Answer： No solution, or {} (empty set)

Explain This is a question about solving equations with one variable . The solving step is:

First, I need to make the right side of the equation simpler. It says 3(x + 1). That means I need to multiply 3 by both x and 1. So, 3 * x is 3x, and 3 * 1 is 3. The equation now looks like this: 3x - 7 = 3x + 3.
Next, I want to get all the 'x' parts on one side of the equal sign. I see 3x on both sides. If I take away 3x from the left side, I also have to take away 3x from the right side to keep things fair. 3x - 3x - 7 = 3x - 3x + 3
After doing that, the 3x parts are gone from both sides!
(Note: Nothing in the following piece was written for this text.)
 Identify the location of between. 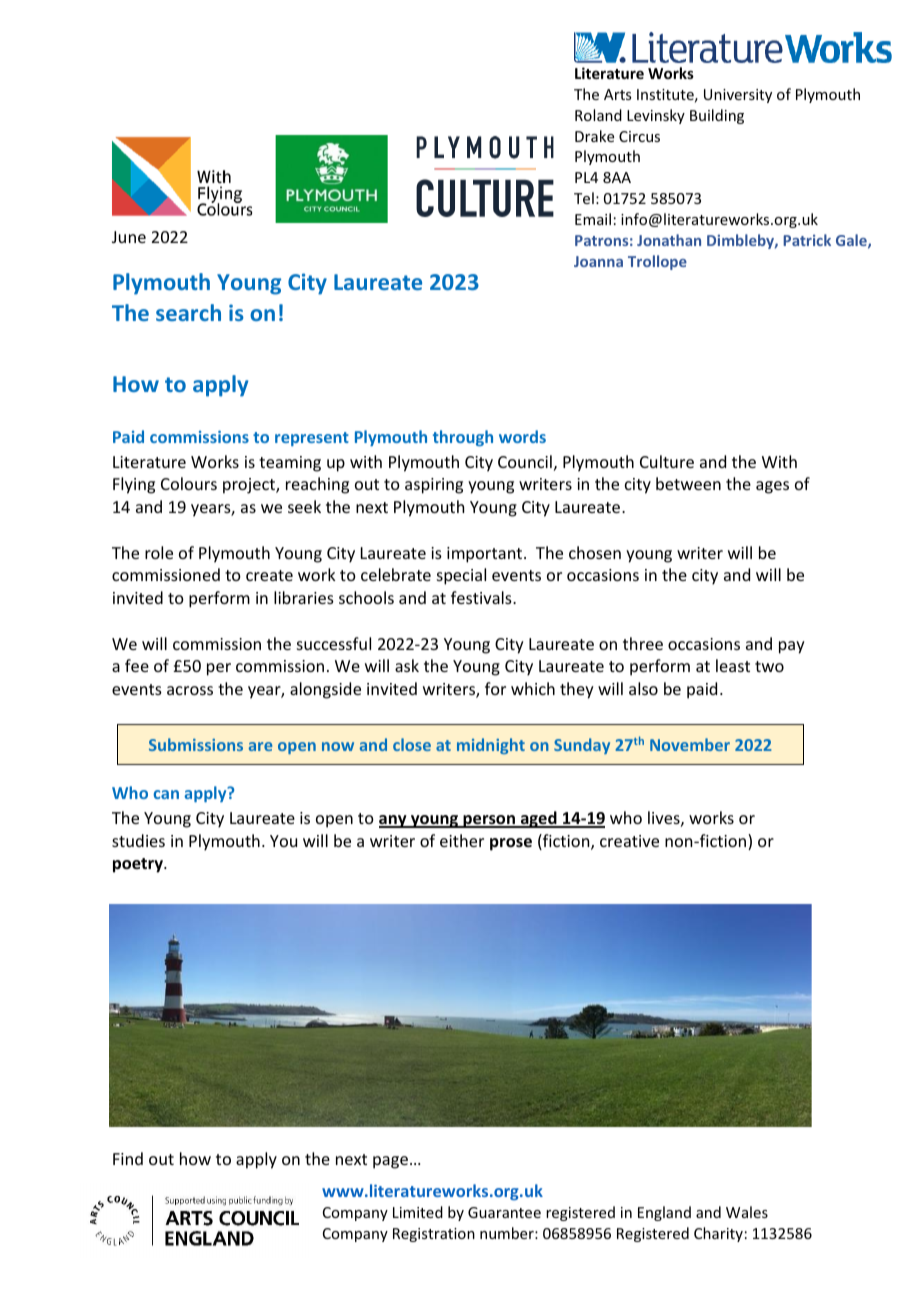
(688, 483).
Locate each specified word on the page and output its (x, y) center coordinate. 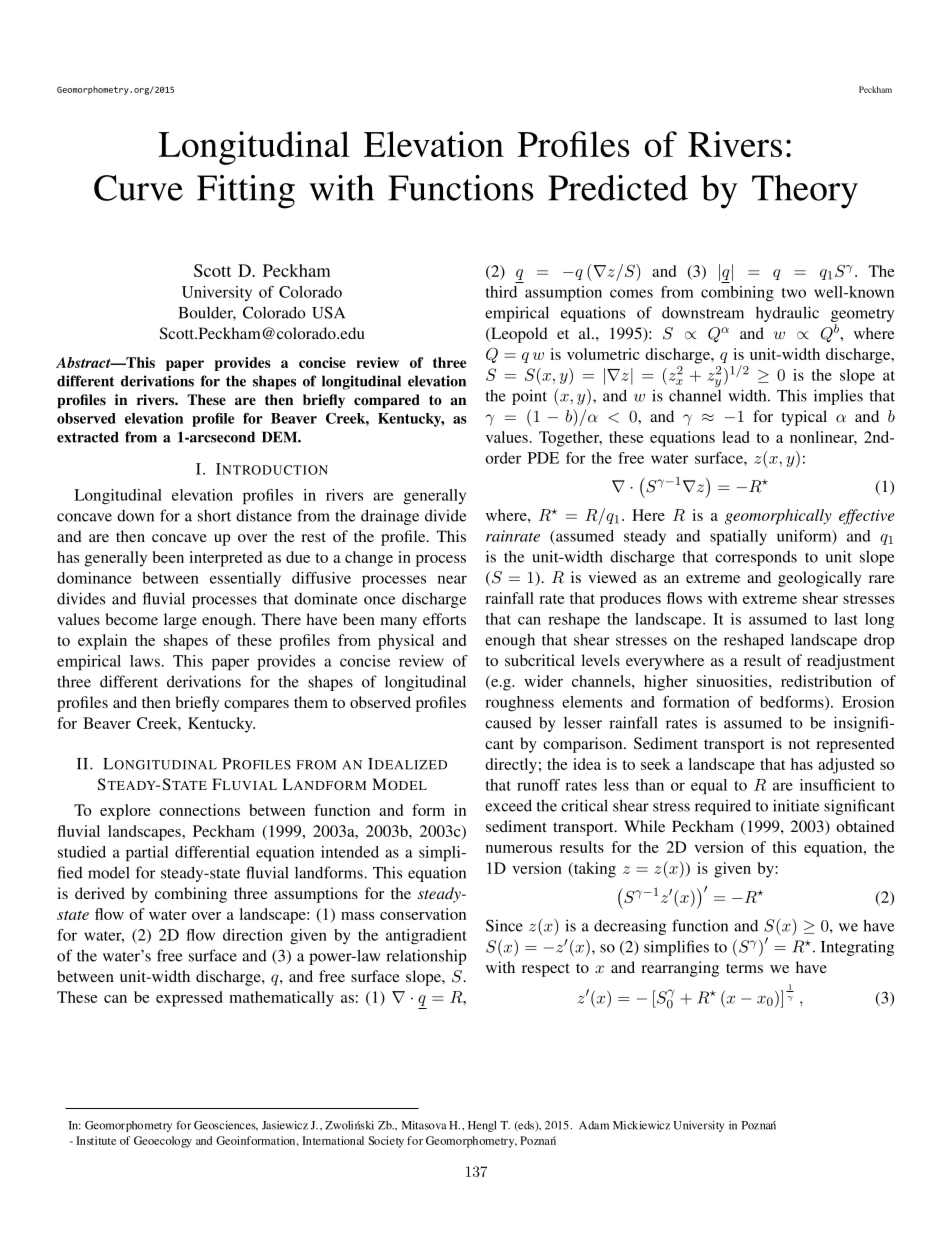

What's left is -7 = 3.
Oh no! -7 is definitely not equal to 3. This statement is false! When you're solving an equation and you end up with something that's clearly not true (like -7 = 3), it means there's no number 'x' that could ever make the original equation true. So, there is no solution! We can write this as an empty set, which looks like {}.